The mother of the Florida man accused of mailing 15 pipe bombs to prominent Democrats and other critics of US President Donald Trump said her son had long suffered from mental illness in a letter sent to ABC News, the network reported over the weekend.
“My son has been ill for a long time and my family and I have tried, over and over again, without success to urge him to get the help he needs,” Madeline Sayoc wrote.
She wrote that she was shocked to see Cesar Sayoc, her son, arrested and charged last week with mailing the devices to former president Barack Obama, Bill and Hillary Clinton, Joe Biden and other high-profile Democrats.
Cesar Sayoc, a former male stripper, pizza delivery driver and disc jockey who lived in a white van festooned with right-wing political images supporting Trump and lambasting his critics, faces a maximum penalty of 48 years in prison.
None of the devices exploded and no one was injured.
The mailed bombs and the massacre of 11 Jews at a Pittsburgh synagogue in late October took place against the backdrop of highly charged political campaigns ahead of today’s congressional elections.
In her letter, Madeline Sayoc urged Trump, a Republican, and other leaders to tone down rhetoric that could seen as inciting violence.
“Our political leaders, like President Donald Trump, need to recognise that there are many sick people in this country who take their rhetoric and words of ‘War with the Media’ and ‘War with the Democrats’ to heart,” she wrote.
Cesar Sayoc agreed last week to be transferred to face charges in New York state.
It is not clear how mental illness might figure in a defence should he go to trial.

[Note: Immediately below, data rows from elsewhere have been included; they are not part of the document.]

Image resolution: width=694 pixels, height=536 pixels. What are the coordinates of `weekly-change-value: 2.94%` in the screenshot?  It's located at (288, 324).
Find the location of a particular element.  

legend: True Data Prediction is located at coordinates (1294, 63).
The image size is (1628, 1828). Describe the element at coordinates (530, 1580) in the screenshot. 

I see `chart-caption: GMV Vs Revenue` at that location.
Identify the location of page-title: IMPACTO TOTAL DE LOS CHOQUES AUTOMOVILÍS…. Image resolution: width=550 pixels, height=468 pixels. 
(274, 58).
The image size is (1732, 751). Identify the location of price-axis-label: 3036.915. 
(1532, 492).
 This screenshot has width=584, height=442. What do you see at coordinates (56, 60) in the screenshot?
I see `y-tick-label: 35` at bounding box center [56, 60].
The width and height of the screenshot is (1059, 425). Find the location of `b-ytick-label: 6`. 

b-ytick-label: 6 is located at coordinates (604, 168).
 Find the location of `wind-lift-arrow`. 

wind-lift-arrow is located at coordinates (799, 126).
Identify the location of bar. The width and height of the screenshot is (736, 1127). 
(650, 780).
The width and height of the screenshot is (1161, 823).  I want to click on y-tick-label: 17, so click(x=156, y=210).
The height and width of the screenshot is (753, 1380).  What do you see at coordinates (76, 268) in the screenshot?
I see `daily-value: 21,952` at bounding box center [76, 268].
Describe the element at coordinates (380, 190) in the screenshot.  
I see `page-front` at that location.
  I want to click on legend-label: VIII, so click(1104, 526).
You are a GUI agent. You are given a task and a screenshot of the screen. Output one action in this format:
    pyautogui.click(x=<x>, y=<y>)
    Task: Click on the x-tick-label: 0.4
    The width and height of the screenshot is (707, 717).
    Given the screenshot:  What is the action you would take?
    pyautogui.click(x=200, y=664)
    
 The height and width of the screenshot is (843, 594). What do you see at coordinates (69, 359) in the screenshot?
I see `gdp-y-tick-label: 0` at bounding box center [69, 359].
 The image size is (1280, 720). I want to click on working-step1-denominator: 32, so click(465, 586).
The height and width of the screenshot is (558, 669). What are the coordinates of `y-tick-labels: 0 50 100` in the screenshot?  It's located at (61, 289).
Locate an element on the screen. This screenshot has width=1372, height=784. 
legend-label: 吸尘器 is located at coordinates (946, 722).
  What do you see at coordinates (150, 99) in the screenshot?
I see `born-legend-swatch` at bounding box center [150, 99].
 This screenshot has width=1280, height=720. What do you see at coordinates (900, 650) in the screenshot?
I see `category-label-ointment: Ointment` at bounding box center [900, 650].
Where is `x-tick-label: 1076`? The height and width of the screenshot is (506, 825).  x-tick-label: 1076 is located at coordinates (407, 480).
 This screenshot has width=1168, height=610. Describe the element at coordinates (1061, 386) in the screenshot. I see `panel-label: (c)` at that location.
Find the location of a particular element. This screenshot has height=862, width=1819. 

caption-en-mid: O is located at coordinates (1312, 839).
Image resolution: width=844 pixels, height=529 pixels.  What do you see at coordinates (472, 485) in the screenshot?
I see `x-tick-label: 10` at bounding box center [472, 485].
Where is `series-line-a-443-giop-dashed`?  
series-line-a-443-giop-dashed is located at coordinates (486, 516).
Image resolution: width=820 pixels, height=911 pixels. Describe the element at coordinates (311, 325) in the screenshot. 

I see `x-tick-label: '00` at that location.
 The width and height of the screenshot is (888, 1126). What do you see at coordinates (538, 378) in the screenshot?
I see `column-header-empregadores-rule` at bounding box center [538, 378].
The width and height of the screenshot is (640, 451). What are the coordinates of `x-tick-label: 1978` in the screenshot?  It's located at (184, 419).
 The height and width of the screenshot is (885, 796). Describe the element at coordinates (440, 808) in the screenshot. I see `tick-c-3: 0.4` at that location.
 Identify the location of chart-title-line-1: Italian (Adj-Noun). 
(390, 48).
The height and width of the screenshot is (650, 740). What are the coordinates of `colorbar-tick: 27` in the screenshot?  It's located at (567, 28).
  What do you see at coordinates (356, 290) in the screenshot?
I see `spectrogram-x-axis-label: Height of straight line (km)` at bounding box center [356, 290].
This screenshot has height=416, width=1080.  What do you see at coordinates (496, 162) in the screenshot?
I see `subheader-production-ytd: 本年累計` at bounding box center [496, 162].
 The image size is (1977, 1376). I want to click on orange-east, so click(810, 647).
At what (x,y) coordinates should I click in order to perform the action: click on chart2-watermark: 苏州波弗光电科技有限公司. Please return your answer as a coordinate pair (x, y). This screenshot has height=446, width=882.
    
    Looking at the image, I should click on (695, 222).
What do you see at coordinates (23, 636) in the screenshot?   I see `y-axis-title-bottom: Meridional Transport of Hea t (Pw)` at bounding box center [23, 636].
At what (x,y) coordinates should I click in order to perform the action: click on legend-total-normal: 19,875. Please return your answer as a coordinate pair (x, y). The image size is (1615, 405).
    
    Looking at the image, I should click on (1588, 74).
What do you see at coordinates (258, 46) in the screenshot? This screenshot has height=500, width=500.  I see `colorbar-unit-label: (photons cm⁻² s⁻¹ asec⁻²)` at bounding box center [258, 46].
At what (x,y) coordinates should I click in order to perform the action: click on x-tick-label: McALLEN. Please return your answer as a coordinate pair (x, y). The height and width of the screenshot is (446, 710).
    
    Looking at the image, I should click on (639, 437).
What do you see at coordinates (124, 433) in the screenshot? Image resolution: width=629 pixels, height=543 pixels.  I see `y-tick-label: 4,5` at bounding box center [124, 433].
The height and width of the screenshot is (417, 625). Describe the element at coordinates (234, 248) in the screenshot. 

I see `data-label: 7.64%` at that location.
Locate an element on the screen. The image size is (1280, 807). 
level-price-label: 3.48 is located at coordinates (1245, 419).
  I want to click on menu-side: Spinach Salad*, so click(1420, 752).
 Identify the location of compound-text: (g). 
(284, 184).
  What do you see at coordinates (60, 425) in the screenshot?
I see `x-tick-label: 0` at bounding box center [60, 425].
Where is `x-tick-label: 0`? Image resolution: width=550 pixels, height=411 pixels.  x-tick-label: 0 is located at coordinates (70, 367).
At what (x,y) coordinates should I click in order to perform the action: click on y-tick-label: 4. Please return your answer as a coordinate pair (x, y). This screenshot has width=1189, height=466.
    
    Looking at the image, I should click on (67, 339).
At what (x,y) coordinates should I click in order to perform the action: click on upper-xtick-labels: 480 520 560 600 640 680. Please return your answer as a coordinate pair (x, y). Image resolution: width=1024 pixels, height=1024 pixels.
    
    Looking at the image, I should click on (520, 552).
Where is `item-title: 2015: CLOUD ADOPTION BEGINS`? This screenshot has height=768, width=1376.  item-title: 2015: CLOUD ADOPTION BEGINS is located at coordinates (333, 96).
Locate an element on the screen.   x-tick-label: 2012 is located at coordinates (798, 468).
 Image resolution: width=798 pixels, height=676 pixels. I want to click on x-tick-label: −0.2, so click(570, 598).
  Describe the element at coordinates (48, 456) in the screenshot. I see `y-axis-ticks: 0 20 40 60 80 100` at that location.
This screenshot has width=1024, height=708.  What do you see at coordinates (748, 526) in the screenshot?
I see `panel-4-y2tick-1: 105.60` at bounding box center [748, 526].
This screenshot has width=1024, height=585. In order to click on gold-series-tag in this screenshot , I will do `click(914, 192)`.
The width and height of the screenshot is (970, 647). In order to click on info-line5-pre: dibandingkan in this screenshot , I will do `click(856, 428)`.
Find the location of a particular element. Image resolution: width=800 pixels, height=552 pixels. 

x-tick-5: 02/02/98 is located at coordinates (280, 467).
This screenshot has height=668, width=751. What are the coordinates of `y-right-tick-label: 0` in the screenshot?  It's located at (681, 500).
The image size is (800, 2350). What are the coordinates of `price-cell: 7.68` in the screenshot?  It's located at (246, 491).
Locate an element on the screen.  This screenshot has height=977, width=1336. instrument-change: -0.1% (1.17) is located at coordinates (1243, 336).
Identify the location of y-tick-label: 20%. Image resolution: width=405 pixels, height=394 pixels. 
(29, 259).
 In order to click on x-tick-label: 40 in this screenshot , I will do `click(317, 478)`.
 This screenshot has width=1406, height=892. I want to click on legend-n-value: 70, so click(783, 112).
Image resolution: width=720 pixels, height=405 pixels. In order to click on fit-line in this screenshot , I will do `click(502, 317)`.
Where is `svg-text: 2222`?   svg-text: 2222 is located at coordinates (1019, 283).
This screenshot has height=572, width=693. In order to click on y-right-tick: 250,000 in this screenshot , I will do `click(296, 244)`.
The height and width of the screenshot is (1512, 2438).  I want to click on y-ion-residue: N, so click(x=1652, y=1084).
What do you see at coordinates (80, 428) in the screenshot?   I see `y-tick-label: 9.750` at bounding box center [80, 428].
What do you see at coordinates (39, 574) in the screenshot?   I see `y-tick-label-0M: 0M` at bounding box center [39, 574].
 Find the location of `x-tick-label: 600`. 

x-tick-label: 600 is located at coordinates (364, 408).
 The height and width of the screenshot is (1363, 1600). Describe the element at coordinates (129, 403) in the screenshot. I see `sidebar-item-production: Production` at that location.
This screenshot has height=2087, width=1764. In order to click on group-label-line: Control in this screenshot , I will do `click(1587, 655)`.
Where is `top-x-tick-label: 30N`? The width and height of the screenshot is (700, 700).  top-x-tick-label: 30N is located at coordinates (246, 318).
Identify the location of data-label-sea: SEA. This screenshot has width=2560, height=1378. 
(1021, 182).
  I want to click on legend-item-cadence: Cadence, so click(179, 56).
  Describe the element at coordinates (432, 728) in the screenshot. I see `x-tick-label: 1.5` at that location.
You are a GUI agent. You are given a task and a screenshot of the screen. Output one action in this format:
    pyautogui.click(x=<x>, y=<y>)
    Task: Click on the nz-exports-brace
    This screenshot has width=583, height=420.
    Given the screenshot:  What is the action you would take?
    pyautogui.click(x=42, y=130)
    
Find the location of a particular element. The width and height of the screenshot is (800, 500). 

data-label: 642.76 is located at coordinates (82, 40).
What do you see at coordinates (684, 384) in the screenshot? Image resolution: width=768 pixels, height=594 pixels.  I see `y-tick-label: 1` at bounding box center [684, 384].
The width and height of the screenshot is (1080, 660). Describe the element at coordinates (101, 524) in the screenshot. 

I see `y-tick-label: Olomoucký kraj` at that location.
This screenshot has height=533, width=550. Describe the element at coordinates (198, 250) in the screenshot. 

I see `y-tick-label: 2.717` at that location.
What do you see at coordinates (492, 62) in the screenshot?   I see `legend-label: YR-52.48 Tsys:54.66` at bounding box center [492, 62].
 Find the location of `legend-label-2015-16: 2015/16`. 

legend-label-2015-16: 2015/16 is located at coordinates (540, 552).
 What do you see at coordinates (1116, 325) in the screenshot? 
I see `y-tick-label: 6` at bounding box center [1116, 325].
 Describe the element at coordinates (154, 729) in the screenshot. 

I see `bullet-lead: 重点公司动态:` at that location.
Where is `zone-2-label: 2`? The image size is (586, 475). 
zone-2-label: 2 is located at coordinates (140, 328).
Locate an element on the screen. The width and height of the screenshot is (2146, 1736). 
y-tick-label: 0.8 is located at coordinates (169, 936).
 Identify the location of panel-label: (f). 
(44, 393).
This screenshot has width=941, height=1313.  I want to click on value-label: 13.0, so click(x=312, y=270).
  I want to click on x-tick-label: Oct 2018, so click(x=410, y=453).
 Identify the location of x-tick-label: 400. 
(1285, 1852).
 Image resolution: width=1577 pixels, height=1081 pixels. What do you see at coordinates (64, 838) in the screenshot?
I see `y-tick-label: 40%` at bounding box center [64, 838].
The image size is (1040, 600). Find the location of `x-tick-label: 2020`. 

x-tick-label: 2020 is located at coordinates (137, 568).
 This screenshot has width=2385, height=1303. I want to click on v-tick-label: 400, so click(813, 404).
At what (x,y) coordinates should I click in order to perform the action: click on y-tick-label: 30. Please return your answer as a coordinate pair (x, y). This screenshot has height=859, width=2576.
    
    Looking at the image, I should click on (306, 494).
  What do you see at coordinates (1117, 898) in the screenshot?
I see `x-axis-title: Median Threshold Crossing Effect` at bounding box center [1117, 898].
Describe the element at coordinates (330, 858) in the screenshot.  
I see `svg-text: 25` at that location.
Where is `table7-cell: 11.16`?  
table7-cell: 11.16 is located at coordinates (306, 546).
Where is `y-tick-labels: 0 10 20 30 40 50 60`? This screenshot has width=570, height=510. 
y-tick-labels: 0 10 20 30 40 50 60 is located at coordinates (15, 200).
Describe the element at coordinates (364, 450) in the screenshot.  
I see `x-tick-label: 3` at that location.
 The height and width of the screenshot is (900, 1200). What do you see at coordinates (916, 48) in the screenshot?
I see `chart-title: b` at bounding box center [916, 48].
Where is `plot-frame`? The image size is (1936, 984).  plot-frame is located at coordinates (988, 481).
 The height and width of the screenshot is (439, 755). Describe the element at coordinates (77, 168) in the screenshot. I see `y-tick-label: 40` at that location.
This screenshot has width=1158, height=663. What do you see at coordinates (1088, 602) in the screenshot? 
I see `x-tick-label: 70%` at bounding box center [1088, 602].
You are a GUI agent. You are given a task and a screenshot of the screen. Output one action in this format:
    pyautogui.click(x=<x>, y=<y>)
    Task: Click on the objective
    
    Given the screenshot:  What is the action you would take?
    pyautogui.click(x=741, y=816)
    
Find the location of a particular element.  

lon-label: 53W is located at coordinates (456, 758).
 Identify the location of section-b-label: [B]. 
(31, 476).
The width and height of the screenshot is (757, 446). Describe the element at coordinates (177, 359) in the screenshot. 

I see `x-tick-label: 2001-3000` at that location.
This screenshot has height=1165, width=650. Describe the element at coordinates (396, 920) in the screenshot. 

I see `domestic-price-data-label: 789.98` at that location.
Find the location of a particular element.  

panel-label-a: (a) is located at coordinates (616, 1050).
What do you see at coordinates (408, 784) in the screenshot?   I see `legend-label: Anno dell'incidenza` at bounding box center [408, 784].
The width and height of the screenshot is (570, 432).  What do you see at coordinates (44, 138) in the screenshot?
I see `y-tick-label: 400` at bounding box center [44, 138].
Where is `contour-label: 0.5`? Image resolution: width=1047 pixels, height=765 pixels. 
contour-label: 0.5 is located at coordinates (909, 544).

“While I have not lived with my son for 35 years or even heard from him in over four years, I cannot express how deeply hurt, sad, shocked and confused I am to hear that my son may have caused so many people to be put in fear for their safety,” Madeline Sayoc wrote, according to excerpts ABC published on Sunday. “This is not how I raised him or my children.”
Ronald Lowy, a lawyer for Madeline Sayoc, confirmed the authenticity of the letter.